• [What the exercise asks] Exactly the lines from the start of the data below through the line containing "The width and height of the screenshot is (804, 540)." must be returned, and no others.

[Dataset entries]
+--

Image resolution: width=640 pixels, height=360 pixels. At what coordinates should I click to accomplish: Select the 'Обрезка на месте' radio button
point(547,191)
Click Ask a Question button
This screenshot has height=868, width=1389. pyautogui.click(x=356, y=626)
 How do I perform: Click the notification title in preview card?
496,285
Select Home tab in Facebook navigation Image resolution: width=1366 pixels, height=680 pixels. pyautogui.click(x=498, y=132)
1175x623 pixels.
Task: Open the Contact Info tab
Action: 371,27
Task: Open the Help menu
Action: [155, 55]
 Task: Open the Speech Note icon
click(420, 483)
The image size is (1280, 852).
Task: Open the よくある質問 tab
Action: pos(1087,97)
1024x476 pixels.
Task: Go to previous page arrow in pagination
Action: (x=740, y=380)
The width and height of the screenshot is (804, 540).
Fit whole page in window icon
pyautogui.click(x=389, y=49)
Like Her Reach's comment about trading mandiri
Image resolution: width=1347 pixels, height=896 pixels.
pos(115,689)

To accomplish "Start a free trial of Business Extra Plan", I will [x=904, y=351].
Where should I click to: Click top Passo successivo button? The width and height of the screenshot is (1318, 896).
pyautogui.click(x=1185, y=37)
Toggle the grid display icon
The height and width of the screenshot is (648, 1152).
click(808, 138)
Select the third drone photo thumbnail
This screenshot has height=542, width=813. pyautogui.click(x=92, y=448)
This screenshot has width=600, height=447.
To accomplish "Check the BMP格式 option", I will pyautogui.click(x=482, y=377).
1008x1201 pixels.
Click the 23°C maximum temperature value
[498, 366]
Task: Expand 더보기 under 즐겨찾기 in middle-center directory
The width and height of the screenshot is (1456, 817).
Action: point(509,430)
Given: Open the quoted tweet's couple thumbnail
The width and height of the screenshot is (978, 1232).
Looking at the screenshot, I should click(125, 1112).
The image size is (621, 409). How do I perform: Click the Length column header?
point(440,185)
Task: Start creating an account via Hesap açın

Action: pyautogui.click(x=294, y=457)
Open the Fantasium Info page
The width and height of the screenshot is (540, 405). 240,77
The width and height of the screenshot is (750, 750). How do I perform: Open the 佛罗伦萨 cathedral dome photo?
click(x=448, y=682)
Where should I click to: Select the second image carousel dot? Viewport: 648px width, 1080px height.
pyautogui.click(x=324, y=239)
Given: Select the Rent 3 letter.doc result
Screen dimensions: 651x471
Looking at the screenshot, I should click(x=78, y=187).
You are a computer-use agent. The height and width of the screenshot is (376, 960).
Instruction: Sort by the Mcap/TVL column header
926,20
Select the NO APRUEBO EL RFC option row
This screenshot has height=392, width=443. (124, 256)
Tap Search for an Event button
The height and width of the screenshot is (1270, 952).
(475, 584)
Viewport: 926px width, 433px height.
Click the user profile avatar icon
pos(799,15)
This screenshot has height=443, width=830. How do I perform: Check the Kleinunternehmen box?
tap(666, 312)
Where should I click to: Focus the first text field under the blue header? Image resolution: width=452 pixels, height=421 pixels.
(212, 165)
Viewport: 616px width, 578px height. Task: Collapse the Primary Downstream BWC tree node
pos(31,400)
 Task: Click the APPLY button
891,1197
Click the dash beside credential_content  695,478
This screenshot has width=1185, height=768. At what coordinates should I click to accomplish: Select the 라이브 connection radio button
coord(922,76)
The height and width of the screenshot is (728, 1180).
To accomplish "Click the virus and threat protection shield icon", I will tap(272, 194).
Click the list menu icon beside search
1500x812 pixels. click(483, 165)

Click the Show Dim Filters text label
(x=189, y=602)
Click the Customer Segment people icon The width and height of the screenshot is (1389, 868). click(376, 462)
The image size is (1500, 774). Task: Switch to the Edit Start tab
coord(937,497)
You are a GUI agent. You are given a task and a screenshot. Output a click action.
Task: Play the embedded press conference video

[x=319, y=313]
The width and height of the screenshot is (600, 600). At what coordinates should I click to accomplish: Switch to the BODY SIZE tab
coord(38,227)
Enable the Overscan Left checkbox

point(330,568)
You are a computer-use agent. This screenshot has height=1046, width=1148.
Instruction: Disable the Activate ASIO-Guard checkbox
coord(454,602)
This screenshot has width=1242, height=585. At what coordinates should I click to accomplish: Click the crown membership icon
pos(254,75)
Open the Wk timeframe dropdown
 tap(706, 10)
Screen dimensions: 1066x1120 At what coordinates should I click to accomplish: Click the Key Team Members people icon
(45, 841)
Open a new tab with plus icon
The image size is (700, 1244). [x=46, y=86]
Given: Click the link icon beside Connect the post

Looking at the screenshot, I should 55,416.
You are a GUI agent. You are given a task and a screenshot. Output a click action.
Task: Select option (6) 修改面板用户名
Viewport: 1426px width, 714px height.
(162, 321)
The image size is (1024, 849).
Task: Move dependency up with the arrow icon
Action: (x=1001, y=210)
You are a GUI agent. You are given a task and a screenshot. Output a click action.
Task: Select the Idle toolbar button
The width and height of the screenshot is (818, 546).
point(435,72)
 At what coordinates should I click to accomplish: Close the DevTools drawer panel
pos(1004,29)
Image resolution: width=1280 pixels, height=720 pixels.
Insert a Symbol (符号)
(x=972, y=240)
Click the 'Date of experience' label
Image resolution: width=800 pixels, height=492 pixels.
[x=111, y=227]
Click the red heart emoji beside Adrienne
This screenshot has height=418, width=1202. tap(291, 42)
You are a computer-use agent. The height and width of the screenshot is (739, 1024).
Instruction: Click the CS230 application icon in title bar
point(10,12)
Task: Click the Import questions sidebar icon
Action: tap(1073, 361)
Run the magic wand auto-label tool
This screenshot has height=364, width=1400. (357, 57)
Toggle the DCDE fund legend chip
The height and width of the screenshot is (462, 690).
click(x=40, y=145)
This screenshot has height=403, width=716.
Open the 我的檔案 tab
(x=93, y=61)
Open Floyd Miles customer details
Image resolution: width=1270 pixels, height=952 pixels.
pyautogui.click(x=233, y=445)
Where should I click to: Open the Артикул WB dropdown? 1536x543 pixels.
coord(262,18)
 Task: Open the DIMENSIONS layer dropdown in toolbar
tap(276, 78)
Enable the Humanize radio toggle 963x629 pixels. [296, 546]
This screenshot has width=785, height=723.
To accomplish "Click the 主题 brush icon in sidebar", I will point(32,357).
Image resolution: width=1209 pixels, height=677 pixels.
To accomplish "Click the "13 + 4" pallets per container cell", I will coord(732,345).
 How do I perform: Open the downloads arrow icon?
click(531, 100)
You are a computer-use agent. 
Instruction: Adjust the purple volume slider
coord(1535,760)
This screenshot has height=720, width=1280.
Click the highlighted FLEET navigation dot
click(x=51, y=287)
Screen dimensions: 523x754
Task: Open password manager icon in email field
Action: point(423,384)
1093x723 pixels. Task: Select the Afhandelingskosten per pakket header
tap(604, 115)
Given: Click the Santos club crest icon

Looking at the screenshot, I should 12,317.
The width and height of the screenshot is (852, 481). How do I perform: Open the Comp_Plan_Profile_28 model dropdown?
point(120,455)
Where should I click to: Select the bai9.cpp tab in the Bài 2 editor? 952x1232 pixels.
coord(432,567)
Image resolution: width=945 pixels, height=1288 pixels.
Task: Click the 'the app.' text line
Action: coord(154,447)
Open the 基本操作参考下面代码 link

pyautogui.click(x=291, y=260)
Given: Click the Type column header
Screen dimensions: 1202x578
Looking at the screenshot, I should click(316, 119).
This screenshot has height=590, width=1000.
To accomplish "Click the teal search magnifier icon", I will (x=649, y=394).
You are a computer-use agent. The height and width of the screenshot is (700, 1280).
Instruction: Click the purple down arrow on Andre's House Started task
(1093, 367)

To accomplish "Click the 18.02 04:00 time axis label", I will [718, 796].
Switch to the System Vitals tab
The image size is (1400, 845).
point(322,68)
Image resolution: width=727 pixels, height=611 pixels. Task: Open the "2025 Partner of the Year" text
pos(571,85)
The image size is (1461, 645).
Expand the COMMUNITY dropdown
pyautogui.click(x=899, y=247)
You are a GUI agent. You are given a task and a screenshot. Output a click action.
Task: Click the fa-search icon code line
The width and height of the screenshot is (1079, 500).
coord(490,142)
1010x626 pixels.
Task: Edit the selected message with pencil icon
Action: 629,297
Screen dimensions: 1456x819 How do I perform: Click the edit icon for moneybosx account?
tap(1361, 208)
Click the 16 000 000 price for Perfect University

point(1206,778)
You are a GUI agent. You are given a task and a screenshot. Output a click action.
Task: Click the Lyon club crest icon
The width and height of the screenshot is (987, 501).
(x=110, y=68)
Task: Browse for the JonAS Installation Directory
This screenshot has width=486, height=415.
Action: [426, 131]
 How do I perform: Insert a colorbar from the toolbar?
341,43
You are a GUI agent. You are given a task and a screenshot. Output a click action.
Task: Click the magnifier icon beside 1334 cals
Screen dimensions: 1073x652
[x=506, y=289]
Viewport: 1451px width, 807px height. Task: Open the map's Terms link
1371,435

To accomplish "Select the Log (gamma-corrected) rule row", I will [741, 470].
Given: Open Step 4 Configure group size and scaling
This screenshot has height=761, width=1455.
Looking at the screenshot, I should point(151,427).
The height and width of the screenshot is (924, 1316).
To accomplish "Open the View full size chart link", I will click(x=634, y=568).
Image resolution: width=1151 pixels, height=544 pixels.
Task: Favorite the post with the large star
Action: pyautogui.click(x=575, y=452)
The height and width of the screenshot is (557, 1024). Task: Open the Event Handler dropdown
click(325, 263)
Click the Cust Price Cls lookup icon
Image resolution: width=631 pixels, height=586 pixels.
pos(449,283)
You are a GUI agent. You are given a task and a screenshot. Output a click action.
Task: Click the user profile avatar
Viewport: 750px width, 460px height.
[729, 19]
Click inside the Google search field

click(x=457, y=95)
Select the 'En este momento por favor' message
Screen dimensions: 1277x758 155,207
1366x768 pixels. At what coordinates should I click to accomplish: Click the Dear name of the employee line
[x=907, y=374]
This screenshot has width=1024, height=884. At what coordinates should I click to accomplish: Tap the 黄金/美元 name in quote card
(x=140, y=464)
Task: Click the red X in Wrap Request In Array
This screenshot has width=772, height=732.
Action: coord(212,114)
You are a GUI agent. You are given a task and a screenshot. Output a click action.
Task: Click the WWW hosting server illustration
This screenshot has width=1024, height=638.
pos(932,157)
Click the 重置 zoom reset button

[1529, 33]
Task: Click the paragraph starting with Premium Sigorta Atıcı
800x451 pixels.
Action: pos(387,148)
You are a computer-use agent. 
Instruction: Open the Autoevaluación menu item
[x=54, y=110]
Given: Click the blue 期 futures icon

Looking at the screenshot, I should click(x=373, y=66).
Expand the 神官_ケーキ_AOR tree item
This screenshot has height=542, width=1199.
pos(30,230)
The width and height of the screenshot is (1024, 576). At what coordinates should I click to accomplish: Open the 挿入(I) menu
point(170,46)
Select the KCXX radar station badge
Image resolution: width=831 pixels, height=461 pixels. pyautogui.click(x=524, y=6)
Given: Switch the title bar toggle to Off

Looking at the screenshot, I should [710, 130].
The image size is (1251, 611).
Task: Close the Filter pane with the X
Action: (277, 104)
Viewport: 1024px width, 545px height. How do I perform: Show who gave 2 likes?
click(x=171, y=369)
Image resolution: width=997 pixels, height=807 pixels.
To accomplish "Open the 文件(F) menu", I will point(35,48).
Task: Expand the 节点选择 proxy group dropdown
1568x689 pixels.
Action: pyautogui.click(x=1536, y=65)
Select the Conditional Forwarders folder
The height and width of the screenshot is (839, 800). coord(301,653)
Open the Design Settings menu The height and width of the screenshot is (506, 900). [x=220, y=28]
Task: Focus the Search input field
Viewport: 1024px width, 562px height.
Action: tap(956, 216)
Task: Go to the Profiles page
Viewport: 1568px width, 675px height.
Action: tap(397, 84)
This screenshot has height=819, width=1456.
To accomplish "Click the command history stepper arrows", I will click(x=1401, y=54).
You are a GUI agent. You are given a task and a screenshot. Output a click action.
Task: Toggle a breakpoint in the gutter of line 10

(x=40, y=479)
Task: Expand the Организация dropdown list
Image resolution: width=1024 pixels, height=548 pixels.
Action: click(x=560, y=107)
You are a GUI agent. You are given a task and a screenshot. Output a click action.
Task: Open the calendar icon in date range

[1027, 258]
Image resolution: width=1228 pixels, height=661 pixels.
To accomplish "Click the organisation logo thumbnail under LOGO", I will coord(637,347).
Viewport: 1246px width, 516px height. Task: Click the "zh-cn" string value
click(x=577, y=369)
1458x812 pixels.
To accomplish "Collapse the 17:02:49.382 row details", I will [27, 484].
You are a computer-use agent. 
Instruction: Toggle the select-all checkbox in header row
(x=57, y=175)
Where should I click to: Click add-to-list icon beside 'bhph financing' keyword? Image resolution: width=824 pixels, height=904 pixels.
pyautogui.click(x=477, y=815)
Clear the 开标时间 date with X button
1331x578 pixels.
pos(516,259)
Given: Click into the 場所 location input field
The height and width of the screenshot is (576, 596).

+--

• [Answer for this exercise]
Image resolution: width=640 pixels, height=360 pixels. At what coordinates should I click to accomplish: Select the 'Обрезка на месте' radio button
point(547,191)
Click Ask a Question button
This screenshot has height=868, width=1389. pyautogui.click(x=356, y=626)
 How do I perform: Click the notification title in preview card?
496,285
Select Home tab in Facebook navigation Image resolution: width=1366 pixels, height=680 pixels. pyautogui.click(x=498, y=132)
1175x623 pixels.
Task: Open the Contact Info tab
Action: 371,27
Task: Open the Help menu
Action: [155, 55]
 Task: Open the Speech Note icon
click(420, 483)
The image size is (1280, 852).
Task: Open the よくある質問 tab
Action: pos(1087,97)
1024x476 pixels.
Task: Go to previous page arrow in pagination
Action: (x=740, y=380)
The width and height of the screenshot is (804, 540).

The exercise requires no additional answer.